Mtembu has been running long distances as a social runner for seven years now – a running friend inspired her to try, and before long, she was hooked. She participated in the Comrades Marathon in 2017 and was proud to have finished.

“Another highlight was running and finishing Phukethon in Phuket, Thailand in November 2019,” she recalls. “Starting a race at 3 am because of hot and humid conditions was a first; but I thoroughly enjoyed the torture.” 

Born and bred in a small town called Flagstaff in the Eastern Cape, Mtembu studied journalism at Technikon Natal in Durban, now called Durban University of Technology and started practicing through her internship in Pretoria in 2001. Her career has been a mix of journalism, communications, fundraising and more – but her lifelong dream had always been to start her own business, and in 2018 she finally took the plunge. 

“I was fortunate in that I had worked in other environments before, besides journalism – and these varied experiences sort of prepared me to start a communications entity,” she says. 

NM Media Consulting is a digital communications solutions company offering services to non-profits and businesses, it not only helps businesses communicate effectively for better sales, but also helps non-profits to communicate their objectives to attract funding. 

She has always believed in communication, giving back and speaking out against injustices, three values that would lead the path to her multiple careers. 

“I believe communication is at the centre of our existence. As individuals, as professionals, in business, in relationships – we need to communicate effectively. I’m excited by the small contribution I make when I help a business or organization communicate better.”

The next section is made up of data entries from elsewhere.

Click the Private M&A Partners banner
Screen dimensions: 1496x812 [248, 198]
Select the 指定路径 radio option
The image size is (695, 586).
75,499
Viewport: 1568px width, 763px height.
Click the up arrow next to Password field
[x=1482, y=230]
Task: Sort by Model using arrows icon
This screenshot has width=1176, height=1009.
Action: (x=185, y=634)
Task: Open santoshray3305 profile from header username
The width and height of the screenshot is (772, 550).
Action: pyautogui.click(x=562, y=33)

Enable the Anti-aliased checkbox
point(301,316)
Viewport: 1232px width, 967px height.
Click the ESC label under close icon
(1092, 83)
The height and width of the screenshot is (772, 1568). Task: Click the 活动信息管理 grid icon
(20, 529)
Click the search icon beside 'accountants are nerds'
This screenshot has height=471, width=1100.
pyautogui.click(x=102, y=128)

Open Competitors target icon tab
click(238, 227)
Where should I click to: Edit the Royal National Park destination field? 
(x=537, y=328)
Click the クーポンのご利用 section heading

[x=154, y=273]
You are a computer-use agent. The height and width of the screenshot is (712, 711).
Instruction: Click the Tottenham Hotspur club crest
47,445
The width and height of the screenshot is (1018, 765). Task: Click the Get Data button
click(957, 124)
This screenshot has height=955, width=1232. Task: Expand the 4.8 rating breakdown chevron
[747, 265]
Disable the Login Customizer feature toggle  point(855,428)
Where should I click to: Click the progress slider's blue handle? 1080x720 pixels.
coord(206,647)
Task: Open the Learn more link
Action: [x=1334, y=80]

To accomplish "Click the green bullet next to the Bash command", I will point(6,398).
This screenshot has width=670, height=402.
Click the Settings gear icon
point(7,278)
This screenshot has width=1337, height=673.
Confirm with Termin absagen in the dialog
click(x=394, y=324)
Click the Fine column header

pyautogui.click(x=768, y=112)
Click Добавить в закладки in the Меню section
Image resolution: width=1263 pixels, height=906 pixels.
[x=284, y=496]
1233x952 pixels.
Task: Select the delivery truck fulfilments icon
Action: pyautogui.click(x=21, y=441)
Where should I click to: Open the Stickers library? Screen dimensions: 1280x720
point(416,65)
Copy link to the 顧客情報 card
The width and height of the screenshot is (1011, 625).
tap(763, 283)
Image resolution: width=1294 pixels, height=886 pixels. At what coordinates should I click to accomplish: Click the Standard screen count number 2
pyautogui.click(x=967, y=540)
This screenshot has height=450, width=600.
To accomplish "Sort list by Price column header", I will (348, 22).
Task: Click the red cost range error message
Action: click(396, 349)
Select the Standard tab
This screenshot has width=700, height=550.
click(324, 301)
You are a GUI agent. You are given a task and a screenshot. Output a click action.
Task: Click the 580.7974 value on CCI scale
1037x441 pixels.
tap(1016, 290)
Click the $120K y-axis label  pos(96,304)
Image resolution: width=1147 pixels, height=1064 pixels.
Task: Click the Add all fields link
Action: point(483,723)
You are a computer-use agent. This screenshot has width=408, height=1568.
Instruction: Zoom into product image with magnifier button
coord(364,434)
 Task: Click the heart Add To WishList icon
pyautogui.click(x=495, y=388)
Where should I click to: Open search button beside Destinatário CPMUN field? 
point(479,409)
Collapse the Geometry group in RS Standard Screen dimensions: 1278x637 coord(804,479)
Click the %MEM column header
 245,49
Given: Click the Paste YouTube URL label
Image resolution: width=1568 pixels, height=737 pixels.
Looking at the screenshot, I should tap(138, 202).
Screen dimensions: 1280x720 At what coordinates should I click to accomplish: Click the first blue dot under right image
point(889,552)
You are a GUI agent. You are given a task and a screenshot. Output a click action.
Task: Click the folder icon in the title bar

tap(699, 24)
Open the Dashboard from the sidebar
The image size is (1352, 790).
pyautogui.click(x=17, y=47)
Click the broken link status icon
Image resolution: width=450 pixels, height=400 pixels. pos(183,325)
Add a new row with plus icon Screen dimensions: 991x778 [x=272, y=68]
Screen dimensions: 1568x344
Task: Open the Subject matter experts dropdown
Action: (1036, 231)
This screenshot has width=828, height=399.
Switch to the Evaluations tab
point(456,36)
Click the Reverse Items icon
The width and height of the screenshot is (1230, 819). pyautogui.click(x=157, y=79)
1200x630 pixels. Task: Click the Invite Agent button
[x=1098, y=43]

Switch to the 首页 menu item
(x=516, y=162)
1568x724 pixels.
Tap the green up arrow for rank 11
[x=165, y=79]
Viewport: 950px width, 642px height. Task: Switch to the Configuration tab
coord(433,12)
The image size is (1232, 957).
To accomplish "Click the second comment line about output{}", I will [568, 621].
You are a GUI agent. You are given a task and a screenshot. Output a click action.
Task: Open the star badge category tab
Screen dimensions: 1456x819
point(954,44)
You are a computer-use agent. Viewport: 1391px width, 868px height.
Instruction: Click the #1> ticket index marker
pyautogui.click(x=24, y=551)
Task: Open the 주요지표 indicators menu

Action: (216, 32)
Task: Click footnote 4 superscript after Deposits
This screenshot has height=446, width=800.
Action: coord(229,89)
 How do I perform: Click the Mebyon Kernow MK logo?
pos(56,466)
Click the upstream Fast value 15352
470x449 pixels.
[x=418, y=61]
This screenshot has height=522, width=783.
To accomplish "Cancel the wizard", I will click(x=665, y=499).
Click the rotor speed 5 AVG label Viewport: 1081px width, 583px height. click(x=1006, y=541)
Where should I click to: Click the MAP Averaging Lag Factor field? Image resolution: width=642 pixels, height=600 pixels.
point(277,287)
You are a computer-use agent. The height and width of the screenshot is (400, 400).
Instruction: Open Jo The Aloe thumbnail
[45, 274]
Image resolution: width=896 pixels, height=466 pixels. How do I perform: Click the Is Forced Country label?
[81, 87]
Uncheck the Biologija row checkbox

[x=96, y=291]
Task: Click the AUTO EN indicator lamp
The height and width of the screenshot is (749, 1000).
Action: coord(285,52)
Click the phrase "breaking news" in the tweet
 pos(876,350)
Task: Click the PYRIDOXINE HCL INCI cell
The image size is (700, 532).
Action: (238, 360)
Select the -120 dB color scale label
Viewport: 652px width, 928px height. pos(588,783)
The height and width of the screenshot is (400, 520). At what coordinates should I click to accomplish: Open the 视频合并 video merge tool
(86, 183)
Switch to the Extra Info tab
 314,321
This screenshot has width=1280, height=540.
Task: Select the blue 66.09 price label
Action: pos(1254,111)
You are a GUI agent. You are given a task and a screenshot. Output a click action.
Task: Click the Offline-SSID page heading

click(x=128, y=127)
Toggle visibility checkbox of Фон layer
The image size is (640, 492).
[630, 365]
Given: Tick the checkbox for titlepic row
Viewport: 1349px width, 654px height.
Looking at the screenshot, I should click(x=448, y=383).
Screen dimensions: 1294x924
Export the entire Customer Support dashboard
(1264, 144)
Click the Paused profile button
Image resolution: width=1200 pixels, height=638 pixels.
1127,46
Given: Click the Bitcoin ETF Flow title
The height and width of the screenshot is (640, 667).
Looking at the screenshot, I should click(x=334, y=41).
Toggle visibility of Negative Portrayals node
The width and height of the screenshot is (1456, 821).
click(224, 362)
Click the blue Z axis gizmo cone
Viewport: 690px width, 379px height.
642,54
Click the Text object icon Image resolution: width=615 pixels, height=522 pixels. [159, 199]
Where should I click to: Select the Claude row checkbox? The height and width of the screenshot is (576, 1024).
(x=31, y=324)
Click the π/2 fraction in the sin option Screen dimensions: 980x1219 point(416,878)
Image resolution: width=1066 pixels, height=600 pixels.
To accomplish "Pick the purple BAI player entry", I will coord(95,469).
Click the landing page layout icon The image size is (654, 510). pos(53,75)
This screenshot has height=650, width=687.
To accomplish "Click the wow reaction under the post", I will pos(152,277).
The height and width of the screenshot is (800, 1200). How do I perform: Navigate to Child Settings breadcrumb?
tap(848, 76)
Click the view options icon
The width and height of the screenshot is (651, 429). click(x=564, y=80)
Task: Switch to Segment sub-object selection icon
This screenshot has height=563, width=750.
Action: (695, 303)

Sport, Success And The Power Of Patience

The growth of her business and the impact it has had on others, is something Mtembu is very proud of. 

“Everyone else is a go-getter. I choose to be a go-giver. I learnt this from the book The Go-Giver by Bob Burg and John David Mann. To give more than I get paid. A job well done is when a client feels they have paid far less than the value they received from my services. This has nothing to do with not knowing my worth, but striving to give value over and above what is expected.” 

Mtembu had planned to do the Comrades Marathon again this year – but COVID-19 had other plans. But lockdown or not, she’s still finding time to keep fit – body and mind alike. 

“I practice yoga and pilates; I also run, hike and swim. To relax, I grow flowers and herbs in my backyard. On a random weekend I would be found outdoors – in the warmer months, at least. In the colder months, you can find me inside, with a good book and tea.”

Her involvement in sport has had a positive impact in her personal and professional life and has taught her lessons of endurance and patience, and an understanding that, like all good things, fitness does not happen overnight, it takes time. Business success follows the same principle: it takes time.

“When you’re feeling discomfort or discouragement, and it feels like the race will never end, just keep a cool head and carry on,” she advises. “It will end in joy when you cross the finish line.”

She says that she has not achieved her highest point yet, but she strives to be the best she can be, every day. Moreso, she is proud of the fact that she has allowed herself to dream and living it makes up for the ups and downs of owning a business.